The Horizontal Pod Autoscaler (HPA) in Kubernetes, when configured for vLLM, doesn’t actually measure vLLM’s inference throughput directly; it relies on underlying metrics that correlate with vLLM’s load.
Let’s see this in action. Imagine we have a vLLM deployment serving requests, and we want it to scale up when it’s getting swamped.
apiVersion: apps/v1
kind: Deployment
metadata:
name: vllm-inference
spec:
replicas: 1
selector:
matchLabels:
app: vllm-inference
template:
metadata:
labels:
app: vllm-inference
spec:
containers:
- name: vllm
image: vllm/vllm-openai:latest
ports:
- containerPort: 8000
resources:
limits:
cpu: "2"
memory: "4Gi"
requests:
cpu: "1"
memory: "2Gi"
command: ["python", "-m", "vllm.entrypoints.openai.api_server"]
args:
- "--model=meta-llama/Llama-2-7b-chat-hf"
- "--host=0.0.0.0"
- "--port=8000"
- "--tensor-parallel-size=1"
- "--max-model-len=4096"
- "--gpu-memory-utilization=0.9"
---
apiVersion: v1
kind: Service
metadata:
name: vllm-service
spec:
selector:
app: vllm-inference
ports:
- protocol: TCP
port: 80
targetPort: 8000
---
apiVersion: autoscaling/v1
kind: HorizontalPodAutoscaler
metadata:
name: vllm-hpa
spec:
scaleTargetRef:
apiVersion: apps/v1
kind: Deployment
name: vllm-inference
minReplicas: 1
maxReplicas: 5
targetCPUUtilizationPercentage: 70
This HPA configuration targets targetCPUUtilizationPercentage: 70. When the average CPU utilization across all vLLM pods exceeds 70%, the HPA will try to create more pods. Conversely, if it drops below that, it will scale down.
The problem is, vLLM is heavily GPU-bound. While it uses CPU for some tasks (like request parsing and batching logic), its primary bottleneck for inference speed is GPU compute and memory bandwidth. If you only configure CPU-based scaling, your HPA might not react quickly enough, or at all, to actual inference load.
To effectively scale vLLM on Kubernetes, you need to leverage GPU metrics. This typically involves setting up the Kubernetes device-plugin for your GPU vendor (NVIDIA, AMD) and then configuring the HPA to use GPU utilization or requests.

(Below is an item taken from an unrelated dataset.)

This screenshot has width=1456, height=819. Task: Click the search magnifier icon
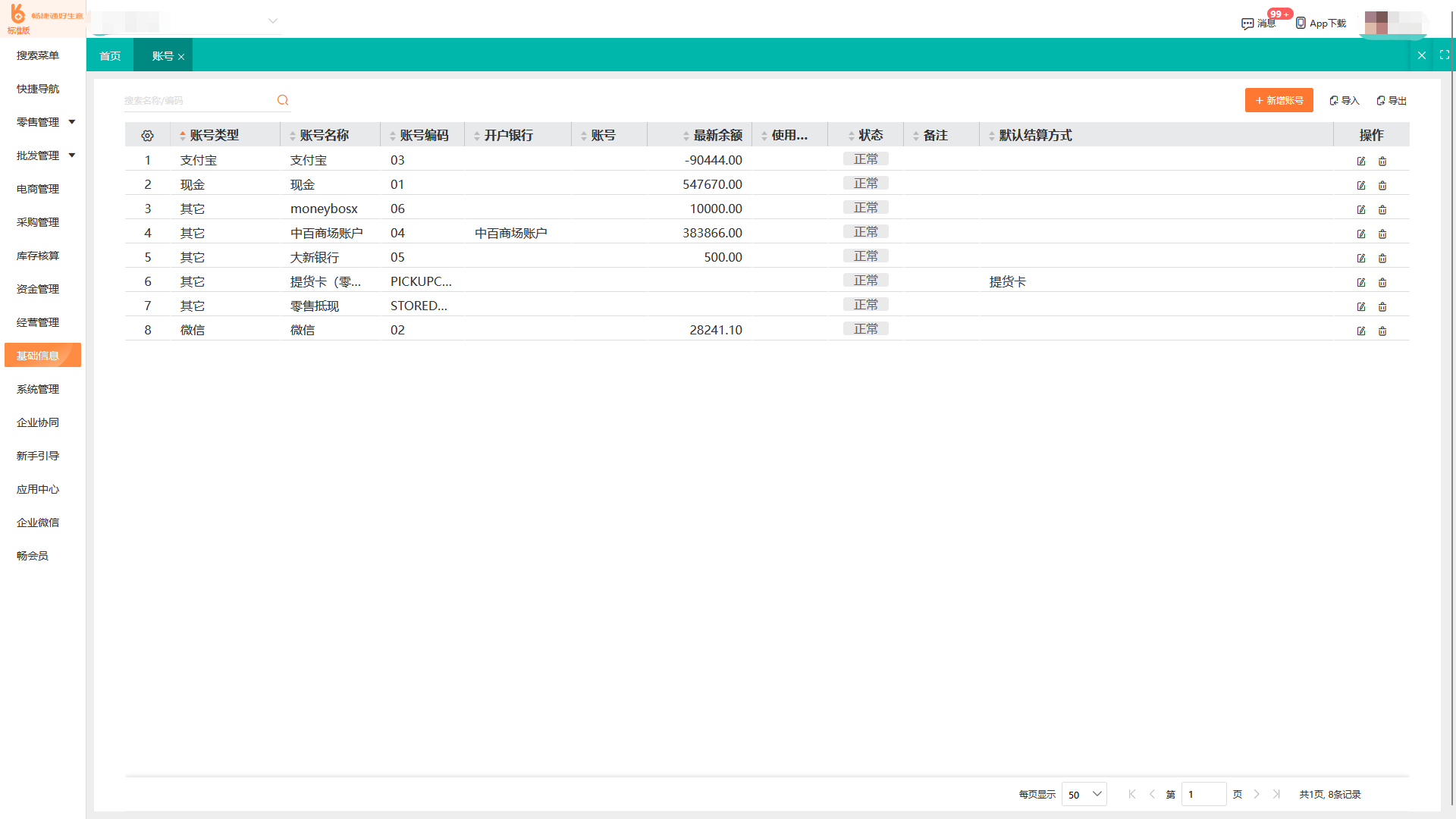click(283, 100)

Here’s a more appropriate HPA configuration using GPU utilization:
apiVersion: autoscaling/v2
kind: HorizontalPodAutoscaler
metadata:
name: vllm-gpu-hpa
spec:
scaleTargetRef:
apiVersion: apps/v1
kind: Deployment
name: vllm-inference
minReplicas: 1
maxReplicas: 5
metrics:
- type: Resource
resource:
name: nvidia.com/gpu # Or amd.com/gpu, depending on your hardware
target:
type: Utilization
averageUtilization: 80 # Target 80% GPU utilization
This HPA configuration targets nvidia.com/gpu (or your specific GPU resource) and aims for an averageUtilization of 80%. This means the HPA will watch the actual GPU utilization of your vLLM pods. When the average GPU utilization across all pods goes above 80%, it will trigger a scale-up event by creating new vLLM pods. When it drops below, it will scale down.
For this to work, your Kubernetes nodes must have the appropriate GPU device plugin installed and running, and your vLLM pods must be requesting GPUs. The resources.limits and resources.requests in the deployment manifest should include your GPU resource. For example:
resources:
limits:
nvidia.com/gpu: 1 # Request 1 GPU per pod
requests:
nvidia.com/gpu: 1 # Request 1 GPU per pod
The averageUtilization for GPUs is calculated based on the total allocated GPU resources (limits.nvidia.com/gpu) for a pod. If a pod requests 1 GPU and its utilization is 70%, the HPA sees 0.7 * 1 = 0.7 GPUs used. If it requests 2 GPUs and uses 70% of both, it sees 1.4 GPUs used. The HPA then sums these up across all pods and compares it to the sum of requested GPUs across all pods (scaled by the target utilization percentage) to determine if a scale-up or scale-down is needed.
The crucial insight is that the HPA doesn’t understand vLLM’s internal state (like queue length or tokens per second). It only sees resource utilization as reported by the Kubernetes metrics server, which, when configured correctly with GPU device plugins, provides a direct proxy for inference load.
The next challenge you’ll face is tuning the target values (e.g., averageUtilization: 80) and maxReplicas to find a sweet spot that balances performance, cost, and responsiveness without causing excessive flapping or over-provisioning.